Shortly after this resignation two opportunities were
offered me which caused me considerable thought.

As to the first, President Cleveland was kind enough
to write me an autograph letter asking whether I would
accept one of the positions on the new Interstate Railway
Commission. I felt it a great honor to be asked to act as
colleague with such men as Chief Justice Cooley, Mr.
Morrison, and others already upon that board, but I
recognized my own incompetence to discharge the duties of
such a position properly. Though I had been, some years
before, a director in two of the largest railway corporations
in the United States, my heart was never in that
duty, and I never prepared myself to discharge it.
Thinking the matter over fully, I felt obliged to decline
the place. My heart was set on finishing the book which
I had so long wished to publish,--my ``History of the
Warfare of Science with Theology,''--and in order to
cut myself off from other work and get some needed
rest I sailed for Europe on October 3, 1885, but while
engaged most delightfully in visits to Oxford,
Cambridge, and various places on the Continent, I received
by cable an offer which had also a very tempting side.
It was sent by my old friend Mr. Henry Sage of Ithaca,
urged me to accept the nomination to Congress from that
district, and assured me that the nomination was equivalent
to an election. There were some reasons why such a
position was attractive to me, but the more I thought of
it the more it seemed to me that to discharge these duties
properly would take me from other work to which I was
pledged. Before deciding the question, however, I determined
to consult two old friends who were then living in
London hotels adjacent to my own. The first of these was
my dear old instructor, with whom my relations had been
of the kindest ever since my first year at Yale--President
Porter.

On my laying the matter before him, he said, ``Accept
by all means''; but as I showed him the reasons on both
sides, he at last reluctantly agreed with me that probably
it was best to send a declination.

The other person consulted was Mr. James Belden of
Syracuse, afterward a member of Congress from the
Onondaga district, a politician who had a most intimate
knowledge of men and affairs in our State. We had been
during a long period, political adversaries, but I had
come to respect sundry qualities he had more lately
exhibited, and therefore went to him as a practical man
and laid the case before him. He expressed his great
surprise that I should advise with him, my old political
adversary, but he said, ``Since you do come, I will give
you the very best advice I can.''

We then went over the case together, and I feel sure
that he advised me as well as the oldest of my friends
could have done, and with a shrewdness and foresight
all his own.

One of his arguments ran somewhat as follows: ``To
be successful in politics a man must really think of
nothing else; it must be his first thought in the morning and
his last at night; everything else must yield to it. Heretofore
you have quietly gone on your way, sought nothing,
and taken what has been freely tendered you in the interest
of the party and of the public. I know the Elmira
district, and you can have the nomination and the election
without trouble; but the question is whether you could
ever be happy in the sort of work which you must do in
order to take a proper place in the House of Representatives.
First of all, you must give up everything else and
devote yourself to that alone; and even then, when you
have succeeded, you have only to look about you and see
the men who have achieved success in that way, and who,
after all, have found in it nothing but disappointment.''
In saying this he expressed the conclusion at which I had
already arrived.

I cabled my absolute declination of the nomination, and
was reproved by my friends for not availing myself of
this opportunity to take part in political affairs, but have
nevertheless always felt that my decision was wise.

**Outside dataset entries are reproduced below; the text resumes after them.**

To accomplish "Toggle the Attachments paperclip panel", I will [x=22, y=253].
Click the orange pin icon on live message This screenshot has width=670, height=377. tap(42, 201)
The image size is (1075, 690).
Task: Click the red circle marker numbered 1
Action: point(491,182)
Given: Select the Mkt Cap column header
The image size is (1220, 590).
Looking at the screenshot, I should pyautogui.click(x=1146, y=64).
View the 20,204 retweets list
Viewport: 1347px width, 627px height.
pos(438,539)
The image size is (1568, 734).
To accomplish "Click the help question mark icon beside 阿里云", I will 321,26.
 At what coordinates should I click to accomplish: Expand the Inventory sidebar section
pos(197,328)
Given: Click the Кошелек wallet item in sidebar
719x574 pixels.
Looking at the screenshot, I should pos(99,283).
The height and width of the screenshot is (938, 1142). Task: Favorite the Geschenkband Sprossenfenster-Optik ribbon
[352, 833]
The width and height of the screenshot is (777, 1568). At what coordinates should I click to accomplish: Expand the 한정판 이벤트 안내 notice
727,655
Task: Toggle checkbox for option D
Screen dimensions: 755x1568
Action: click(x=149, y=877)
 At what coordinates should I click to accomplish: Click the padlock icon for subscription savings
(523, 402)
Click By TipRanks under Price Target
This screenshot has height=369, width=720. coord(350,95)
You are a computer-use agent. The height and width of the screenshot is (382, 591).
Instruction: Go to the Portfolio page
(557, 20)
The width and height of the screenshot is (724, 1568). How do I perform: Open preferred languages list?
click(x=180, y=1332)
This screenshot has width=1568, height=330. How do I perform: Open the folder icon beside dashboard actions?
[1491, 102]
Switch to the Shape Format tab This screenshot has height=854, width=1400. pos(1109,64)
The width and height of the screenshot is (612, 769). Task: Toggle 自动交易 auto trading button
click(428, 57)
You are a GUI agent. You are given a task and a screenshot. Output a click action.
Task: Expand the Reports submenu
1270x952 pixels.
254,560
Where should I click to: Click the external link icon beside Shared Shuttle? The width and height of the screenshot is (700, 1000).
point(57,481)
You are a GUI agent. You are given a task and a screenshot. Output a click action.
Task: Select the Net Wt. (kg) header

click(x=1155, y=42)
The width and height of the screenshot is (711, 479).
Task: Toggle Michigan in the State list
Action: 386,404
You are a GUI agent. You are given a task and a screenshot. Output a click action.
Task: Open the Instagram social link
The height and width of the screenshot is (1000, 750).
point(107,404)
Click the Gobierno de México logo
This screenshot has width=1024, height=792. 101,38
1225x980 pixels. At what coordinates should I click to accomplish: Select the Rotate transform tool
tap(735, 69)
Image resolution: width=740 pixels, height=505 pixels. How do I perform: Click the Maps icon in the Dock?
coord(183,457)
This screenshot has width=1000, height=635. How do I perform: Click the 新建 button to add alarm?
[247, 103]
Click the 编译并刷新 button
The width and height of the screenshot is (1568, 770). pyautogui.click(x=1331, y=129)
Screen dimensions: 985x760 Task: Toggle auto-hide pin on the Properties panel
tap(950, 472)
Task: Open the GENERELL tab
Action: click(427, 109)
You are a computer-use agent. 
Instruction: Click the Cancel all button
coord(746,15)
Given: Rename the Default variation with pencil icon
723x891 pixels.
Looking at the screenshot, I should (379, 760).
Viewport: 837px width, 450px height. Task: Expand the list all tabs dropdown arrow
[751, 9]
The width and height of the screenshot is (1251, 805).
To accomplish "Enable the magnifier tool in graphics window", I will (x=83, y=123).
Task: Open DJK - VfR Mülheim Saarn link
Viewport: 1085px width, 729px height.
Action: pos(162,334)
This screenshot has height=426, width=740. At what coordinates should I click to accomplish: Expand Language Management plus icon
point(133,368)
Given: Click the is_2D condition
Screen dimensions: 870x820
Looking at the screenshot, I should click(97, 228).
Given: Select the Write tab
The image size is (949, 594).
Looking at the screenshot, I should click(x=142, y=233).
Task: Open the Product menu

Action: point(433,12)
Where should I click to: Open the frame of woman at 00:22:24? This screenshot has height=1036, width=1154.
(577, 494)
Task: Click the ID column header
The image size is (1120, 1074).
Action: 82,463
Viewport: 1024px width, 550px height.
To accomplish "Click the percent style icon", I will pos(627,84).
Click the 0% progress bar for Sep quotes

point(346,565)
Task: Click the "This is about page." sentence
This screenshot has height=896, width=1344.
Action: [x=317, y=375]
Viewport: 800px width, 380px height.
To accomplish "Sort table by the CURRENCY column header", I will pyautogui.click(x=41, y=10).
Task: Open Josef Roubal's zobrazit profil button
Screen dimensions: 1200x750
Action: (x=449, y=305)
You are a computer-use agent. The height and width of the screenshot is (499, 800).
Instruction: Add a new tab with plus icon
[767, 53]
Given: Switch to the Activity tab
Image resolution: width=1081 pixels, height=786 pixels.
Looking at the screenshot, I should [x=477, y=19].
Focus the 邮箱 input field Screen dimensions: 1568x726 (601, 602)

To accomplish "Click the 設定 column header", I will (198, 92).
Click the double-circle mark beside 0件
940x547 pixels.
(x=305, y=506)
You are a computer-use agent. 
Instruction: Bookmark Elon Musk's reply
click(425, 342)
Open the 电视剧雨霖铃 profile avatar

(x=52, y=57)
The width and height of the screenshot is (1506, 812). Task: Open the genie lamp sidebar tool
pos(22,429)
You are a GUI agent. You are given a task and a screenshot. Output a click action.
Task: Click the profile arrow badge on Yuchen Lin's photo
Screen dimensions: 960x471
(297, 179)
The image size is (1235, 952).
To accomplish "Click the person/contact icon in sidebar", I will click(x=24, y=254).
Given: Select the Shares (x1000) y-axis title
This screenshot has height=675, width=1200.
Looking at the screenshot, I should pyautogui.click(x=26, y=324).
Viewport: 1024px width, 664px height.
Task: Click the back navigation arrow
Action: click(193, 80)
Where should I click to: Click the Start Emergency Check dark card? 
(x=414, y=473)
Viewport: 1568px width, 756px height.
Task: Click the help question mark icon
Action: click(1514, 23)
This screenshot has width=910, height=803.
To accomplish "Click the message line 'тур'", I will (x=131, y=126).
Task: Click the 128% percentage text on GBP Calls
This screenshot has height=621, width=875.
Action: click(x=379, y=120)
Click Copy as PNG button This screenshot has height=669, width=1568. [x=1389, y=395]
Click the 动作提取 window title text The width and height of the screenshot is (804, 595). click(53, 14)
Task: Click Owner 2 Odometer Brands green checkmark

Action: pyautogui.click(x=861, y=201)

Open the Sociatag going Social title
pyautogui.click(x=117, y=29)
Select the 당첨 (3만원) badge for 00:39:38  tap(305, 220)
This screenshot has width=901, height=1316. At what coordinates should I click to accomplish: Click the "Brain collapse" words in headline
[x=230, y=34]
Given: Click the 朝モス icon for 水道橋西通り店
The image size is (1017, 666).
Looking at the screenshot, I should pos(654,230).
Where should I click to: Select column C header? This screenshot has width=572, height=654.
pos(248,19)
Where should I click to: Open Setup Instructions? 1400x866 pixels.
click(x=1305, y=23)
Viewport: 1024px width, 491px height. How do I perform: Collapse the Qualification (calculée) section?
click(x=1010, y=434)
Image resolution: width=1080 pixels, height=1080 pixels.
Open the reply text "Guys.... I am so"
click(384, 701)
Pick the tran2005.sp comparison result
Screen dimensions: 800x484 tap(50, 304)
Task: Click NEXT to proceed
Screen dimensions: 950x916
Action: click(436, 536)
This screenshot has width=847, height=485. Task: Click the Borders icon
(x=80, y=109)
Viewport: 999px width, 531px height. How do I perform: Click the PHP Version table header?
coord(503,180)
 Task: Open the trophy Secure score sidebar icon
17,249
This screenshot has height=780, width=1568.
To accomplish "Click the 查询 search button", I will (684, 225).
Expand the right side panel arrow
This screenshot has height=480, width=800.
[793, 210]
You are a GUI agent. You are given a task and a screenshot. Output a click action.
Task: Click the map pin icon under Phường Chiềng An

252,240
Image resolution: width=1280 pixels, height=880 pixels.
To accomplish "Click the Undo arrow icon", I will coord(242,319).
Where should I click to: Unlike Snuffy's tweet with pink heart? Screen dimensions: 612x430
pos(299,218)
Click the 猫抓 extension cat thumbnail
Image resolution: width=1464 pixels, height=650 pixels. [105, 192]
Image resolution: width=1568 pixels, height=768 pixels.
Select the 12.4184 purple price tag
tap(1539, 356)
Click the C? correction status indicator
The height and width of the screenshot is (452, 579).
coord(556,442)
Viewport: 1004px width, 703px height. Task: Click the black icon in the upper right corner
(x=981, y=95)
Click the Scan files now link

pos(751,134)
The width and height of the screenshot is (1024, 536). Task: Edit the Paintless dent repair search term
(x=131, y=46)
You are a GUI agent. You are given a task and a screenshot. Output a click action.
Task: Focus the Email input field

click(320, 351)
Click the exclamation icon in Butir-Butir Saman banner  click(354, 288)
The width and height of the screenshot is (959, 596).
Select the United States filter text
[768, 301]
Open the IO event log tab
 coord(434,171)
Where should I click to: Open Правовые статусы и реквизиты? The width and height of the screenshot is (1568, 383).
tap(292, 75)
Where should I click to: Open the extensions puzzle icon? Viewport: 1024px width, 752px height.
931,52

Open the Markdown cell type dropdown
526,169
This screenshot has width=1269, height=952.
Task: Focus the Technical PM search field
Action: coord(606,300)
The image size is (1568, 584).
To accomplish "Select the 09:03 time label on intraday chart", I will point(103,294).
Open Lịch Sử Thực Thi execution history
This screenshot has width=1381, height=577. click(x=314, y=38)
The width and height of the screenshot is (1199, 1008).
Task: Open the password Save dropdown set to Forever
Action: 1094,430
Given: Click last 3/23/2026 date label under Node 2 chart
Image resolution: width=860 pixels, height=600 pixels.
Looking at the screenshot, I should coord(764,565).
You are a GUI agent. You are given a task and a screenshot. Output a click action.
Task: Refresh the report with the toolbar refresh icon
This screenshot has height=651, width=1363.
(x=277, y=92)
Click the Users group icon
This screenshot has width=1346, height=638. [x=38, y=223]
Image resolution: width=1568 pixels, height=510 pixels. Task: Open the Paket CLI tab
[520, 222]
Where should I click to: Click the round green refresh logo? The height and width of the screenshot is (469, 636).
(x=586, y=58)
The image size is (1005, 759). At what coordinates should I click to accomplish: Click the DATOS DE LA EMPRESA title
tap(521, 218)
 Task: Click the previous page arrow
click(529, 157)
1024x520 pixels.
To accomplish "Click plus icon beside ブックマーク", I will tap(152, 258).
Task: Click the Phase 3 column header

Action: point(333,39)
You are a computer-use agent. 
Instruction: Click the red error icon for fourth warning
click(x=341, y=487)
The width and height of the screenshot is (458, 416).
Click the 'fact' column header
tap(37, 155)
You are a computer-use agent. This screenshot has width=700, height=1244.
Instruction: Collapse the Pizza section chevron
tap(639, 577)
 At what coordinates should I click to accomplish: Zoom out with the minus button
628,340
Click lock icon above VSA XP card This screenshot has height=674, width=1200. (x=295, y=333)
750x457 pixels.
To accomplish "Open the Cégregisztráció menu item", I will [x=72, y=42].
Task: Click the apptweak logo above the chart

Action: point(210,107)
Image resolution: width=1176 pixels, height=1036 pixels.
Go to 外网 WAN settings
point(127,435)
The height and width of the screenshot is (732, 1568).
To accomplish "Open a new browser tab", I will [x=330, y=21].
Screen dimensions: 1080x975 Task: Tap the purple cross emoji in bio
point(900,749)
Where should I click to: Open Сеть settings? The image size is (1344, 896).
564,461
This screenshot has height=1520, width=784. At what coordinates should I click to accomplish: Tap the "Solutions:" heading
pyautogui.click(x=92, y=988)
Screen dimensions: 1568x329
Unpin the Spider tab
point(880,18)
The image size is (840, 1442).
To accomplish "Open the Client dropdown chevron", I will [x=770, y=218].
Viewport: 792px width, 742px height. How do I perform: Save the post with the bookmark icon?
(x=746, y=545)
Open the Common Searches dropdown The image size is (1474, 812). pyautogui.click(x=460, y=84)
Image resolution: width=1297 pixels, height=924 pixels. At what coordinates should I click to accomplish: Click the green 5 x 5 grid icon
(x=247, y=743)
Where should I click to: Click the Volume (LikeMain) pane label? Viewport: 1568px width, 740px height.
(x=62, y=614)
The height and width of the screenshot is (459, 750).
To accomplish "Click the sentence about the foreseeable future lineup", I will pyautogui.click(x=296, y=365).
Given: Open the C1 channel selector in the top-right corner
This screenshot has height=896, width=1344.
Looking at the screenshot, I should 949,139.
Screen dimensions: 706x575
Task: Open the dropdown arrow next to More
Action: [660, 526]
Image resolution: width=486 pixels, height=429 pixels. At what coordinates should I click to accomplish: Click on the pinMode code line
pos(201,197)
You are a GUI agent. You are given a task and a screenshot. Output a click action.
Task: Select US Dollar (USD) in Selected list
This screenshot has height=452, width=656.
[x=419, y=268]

To tell the truth, I never had, and never desired to
have, any capacity for the rough-and-tumble of politics.
I greatly respect many of the men who have gifts of
that sort, but have recognized the fact that my influence
in and on politics must be of a different kind. I have
indeed taken part in some stormy scenes in conventions,
meetings, and legislatures, but always with regret. My
true rle has been a more quiet one. My ambition,
whether I have succeeded in it or not, has been to set
young men in trains of fruitful thought, to bring mature
men into the line of right reason, and to aid in devising
and urging needed reforms, in developing and supporting
wise policies, and in building up institutions which shall
strengthen what is best in American life.

Early in 1891 I was asked by Mr. Sherman Rogers
of Buffalo, one of the best and truest men in political
life that I have ever known, to accompany him and
certain other gentlemen to Washington, in order to
present to Mr. Harrison, who had now become President of
the United States, an argument for the extension of the
civil-service rules. Accompanied by Mr. Theodore
Roosevelt and Senator Cabot Lodge, our delegation reached
the Executive Mansion at the time fixed by the President,
and were received in a way which surprised me. Mr.
Harrison seemed, to say the least, not in good humor. He
stood leaning on the corner of his desk, and he asked none
of us to sit. All of us had voted for him, and had come
to him in his own interest as well as in the interest of the
country; but he seemed to like us none the better for all
that. The first speech was made by Mr. Rogers. Dwelling
on the disappointment of thoughtful Republicans
throughout the country at the delay in redeeming pledges
made by the Republican National Convention as to the
extension of the civil service, and reiterated in the
President's own speeches in the United States Senate, he in a
playful way referred to the conduct of certain officials in
Buffalo, when the President interrupted him, as it seemed
to me at the time very brusquely and even rudely
saying: ``Mr. Rogers, you have no right to impute evil
motives to any man. The motives of these gentlemen to
whom you refer are presumably as good as your own. An
argument based upon such imputations cannot advance the
cause you support in the slightest degree.'' Mr. Rogers
was somewhat disconcerted for a moment, but, having
resumed his speech, he presented, in a very dignified and
convincing way, the remainder of his argument. He was
followed by the other members from various States, giving
different sides of the case, each showing the importance
which Republicans in his own part of the country
attributed to an extension of the civil-service rules.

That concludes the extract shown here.